Additionally, the next interval where $$\sin 2 \theta \ge 0$$ is:

$$2\pi \le 2\theta \le 3\pi$$

Dividing by 2:

$$\pi \le \theta \le \frac{3\pi}{2}$$

Thus, the graph of the lemniscate exists only when $$\theta$$ is in the first quadrant ($$0 \le \theta \le \pi/2$$) or the third quadrant ($$\pi \le \theta \le 3\pi/2$$).

**step2 Test for Symmetries**

We will test for symmetry with respect to the polar axis (x-axis), the line $$\theta = \pi/2$$ (y-axis), and the pole (origin).

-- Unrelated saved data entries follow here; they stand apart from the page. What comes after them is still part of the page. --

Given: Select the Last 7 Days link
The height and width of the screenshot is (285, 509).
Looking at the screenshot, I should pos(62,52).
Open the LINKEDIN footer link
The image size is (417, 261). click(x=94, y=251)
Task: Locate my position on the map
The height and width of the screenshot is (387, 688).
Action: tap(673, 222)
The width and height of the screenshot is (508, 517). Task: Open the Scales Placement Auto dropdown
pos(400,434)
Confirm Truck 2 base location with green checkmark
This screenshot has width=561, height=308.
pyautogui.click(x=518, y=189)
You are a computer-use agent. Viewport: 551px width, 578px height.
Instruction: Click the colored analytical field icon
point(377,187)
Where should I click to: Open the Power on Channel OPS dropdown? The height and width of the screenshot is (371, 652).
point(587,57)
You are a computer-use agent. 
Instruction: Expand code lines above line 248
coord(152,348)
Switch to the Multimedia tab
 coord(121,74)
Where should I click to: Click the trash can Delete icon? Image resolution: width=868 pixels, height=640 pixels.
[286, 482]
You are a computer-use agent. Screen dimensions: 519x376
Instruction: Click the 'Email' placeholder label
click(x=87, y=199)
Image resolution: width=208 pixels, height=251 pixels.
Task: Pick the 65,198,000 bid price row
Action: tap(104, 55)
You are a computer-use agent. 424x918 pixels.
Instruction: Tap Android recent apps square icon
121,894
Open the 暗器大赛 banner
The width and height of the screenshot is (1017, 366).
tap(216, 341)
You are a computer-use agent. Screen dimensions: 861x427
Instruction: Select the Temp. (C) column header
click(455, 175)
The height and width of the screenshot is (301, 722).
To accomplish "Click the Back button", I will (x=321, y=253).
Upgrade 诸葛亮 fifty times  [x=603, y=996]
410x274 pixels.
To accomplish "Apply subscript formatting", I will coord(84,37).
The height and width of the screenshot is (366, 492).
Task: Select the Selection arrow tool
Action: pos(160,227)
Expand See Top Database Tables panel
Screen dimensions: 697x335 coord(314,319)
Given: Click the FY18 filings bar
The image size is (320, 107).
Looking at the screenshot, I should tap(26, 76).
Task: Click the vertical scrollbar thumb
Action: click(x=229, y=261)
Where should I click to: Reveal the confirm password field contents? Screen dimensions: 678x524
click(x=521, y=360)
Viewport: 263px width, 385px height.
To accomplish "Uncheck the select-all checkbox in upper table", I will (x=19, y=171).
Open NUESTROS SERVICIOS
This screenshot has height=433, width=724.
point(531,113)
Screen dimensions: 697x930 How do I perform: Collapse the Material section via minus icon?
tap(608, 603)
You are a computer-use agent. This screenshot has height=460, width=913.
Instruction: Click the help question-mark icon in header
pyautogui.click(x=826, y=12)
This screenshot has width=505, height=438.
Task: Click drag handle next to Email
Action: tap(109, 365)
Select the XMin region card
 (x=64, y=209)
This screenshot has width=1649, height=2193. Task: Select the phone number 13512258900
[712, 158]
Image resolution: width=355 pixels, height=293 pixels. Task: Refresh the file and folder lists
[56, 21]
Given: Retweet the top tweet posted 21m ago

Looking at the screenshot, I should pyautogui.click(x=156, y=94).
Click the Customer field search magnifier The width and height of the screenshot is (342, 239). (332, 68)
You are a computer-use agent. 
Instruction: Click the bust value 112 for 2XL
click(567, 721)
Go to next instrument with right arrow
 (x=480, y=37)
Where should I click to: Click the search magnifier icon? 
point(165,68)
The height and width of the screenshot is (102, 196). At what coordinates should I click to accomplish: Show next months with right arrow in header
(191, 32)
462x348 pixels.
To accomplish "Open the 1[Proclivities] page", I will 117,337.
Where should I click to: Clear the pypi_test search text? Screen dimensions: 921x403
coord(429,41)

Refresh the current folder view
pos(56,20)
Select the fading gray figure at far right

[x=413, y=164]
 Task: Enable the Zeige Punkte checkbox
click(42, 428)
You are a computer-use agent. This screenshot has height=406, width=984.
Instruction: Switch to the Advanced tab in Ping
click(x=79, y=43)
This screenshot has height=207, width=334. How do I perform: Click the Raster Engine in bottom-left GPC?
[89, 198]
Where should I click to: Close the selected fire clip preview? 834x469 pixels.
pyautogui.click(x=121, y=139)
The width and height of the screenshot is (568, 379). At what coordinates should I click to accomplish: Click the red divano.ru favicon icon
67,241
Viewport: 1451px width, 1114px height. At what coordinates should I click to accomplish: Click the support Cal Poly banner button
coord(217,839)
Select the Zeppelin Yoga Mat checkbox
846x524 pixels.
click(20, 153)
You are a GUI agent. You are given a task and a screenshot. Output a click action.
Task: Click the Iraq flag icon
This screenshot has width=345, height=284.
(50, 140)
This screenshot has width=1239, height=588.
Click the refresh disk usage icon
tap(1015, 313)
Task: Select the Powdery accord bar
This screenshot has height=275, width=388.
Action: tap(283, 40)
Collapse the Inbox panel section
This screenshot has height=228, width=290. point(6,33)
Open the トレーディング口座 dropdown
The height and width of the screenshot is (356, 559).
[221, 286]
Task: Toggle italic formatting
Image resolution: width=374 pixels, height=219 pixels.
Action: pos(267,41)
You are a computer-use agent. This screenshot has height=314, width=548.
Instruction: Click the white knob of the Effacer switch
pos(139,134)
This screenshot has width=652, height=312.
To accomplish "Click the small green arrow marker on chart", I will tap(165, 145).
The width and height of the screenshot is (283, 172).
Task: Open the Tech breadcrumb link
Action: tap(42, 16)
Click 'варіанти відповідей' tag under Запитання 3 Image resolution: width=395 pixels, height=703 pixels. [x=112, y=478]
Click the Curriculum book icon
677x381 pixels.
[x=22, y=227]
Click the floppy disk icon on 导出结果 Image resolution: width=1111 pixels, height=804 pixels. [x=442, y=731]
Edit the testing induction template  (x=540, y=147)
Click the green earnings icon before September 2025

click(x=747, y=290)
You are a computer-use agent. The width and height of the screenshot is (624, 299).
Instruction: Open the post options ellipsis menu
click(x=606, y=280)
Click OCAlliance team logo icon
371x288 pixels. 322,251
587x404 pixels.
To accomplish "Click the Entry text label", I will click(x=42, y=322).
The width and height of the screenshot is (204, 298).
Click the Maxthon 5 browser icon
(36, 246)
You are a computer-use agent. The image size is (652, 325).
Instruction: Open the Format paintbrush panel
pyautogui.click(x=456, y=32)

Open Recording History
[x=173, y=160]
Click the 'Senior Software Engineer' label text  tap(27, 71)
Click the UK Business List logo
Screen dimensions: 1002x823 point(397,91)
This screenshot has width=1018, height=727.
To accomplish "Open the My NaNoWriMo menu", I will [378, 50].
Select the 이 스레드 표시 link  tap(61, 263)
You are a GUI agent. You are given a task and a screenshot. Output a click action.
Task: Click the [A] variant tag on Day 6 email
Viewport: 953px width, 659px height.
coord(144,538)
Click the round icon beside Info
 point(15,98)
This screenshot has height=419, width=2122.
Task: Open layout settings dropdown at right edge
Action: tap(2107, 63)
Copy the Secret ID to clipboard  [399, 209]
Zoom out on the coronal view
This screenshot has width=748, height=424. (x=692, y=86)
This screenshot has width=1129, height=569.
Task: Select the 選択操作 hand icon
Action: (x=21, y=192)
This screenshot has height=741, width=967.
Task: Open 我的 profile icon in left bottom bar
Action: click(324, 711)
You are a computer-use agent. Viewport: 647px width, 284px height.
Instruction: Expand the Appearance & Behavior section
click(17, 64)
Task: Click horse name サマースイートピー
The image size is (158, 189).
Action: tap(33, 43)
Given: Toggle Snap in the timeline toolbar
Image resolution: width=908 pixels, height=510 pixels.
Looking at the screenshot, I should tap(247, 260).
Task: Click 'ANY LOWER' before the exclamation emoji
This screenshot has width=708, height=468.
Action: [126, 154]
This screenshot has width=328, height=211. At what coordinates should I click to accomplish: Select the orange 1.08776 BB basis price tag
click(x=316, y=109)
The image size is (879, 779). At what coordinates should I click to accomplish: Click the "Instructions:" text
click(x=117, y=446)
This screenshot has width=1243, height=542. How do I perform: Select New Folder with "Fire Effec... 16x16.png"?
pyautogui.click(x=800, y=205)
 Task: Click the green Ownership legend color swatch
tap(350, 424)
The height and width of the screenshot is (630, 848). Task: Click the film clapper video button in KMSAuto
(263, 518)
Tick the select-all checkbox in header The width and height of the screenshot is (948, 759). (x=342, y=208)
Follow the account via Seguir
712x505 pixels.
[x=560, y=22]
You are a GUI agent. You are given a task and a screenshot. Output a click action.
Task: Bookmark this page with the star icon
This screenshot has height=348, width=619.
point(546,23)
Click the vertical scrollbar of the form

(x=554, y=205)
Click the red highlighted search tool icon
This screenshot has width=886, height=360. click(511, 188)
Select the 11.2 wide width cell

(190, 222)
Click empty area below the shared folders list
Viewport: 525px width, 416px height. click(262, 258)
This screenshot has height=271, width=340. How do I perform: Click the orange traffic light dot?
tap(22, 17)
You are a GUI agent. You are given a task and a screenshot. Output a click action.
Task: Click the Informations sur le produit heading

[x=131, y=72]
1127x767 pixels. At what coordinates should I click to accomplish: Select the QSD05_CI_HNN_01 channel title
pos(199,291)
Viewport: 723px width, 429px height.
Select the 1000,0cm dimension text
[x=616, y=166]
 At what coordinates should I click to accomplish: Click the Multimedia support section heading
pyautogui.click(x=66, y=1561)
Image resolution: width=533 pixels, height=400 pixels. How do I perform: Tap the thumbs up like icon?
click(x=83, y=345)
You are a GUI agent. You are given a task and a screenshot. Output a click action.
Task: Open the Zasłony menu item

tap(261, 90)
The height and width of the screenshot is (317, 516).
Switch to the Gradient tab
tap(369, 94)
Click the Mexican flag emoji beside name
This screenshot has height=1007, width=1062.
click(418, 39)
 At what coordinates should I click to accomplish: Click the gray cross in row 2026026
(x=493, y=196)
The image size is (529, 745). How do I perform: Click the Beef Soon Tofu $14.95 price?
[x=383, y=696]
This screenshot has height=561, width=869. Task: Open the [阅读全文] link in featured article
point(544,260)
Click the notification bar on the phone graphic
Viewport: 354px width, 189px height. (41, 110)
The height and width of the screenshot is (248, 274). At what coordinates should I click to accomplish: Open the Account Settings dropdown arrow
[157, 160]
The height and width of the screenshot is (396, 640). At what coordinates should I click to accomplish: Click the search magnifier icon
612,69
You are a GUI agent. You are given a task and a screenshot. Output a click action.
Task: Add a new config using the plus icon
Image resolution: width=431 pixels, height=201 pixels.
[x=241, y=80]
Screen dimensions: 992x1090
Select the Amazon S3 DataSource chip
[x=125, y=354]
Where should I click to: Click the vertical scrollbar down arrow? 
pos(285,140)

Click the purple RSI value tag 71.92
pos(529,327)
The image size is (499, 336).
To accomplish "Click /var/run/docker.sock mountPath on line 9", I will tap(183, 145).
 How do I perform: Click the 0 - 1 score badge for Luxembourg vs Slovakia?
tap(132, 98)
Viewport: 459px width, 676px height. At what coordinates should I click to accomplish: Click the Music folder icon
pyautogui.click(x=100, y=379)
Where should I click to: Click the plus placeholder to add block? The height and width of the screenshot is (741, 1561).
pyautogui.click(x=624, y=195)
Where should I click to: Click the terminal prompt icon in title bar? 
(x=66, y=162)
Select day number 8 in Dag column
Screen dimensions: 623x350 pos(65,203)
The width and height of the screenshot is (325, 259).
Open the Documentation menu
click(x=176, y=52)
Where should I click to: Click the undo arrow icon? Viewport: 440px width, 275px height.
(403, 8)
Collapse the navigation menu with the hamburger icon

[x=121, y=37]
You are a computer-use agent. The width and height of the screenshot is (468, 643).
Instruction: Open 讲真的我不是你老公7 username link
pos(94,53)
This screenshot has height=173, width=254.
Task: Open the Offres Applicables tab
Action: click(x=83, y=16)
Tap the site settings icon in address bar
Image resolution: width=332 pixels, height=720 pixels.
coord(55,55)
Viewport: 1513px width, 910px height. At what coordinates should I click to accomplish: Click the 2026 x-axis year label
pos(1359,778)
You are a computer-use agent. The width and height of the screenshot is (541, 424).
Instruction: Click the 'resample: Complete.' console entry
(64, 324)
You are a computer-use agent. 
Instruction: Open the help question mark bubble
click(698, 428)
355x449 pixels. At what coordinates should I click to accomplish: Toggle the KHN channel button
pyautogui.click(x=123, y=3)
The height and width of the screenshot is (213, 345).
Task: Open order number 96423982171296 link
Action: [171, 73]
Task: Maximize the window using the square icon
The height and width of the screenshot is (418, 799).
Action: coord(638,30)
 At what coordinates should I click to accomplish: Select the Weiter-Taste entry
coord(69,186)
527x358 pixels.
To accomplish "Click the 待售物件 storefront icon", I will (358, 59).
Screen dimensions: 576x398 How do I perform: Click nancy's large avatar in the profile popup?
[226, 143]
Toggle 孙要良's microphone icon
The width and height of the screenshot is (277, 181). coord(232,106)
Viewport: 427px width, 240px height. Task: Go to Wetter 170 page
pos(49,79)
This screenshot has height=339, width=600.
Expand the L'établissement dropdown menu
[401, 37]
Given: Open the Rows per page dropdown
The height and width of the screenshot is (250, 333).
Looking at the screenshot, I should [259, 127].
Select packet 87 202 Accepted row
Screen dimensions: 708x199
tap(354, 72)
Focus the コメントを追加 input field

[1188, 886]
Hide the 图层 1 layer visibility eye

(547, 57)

a. Symmetry with respect to the Polar Axis (x-axis):

To test for symmetry about the polar axis, we replace $$\theta$$ with $$-\theta$$ in the equation and check if the resulting equation is equivalent to the original.

$$r^2 = 4 \sin(2(-\theta))$$

$$r^2 = 4 (-\sin 2\theta)$$

$$r^2 = -4 \sin 2\theta$$

Since this equation ($$r^2 = -4 \sin 2\theta$$) is not the same as the original equation ($$r^2 = 4 \sin 2\theta$$), the graph does not possess polar axis symmetry based on this test.

b. Symmetry with respect to the Line $$\theta = \pi/2$$ (y-axis):

To test for symmetry about the line $$\theta = \pi/2$$, we replace $$\theta$$ with $$\pi - \theta$$ in the equation.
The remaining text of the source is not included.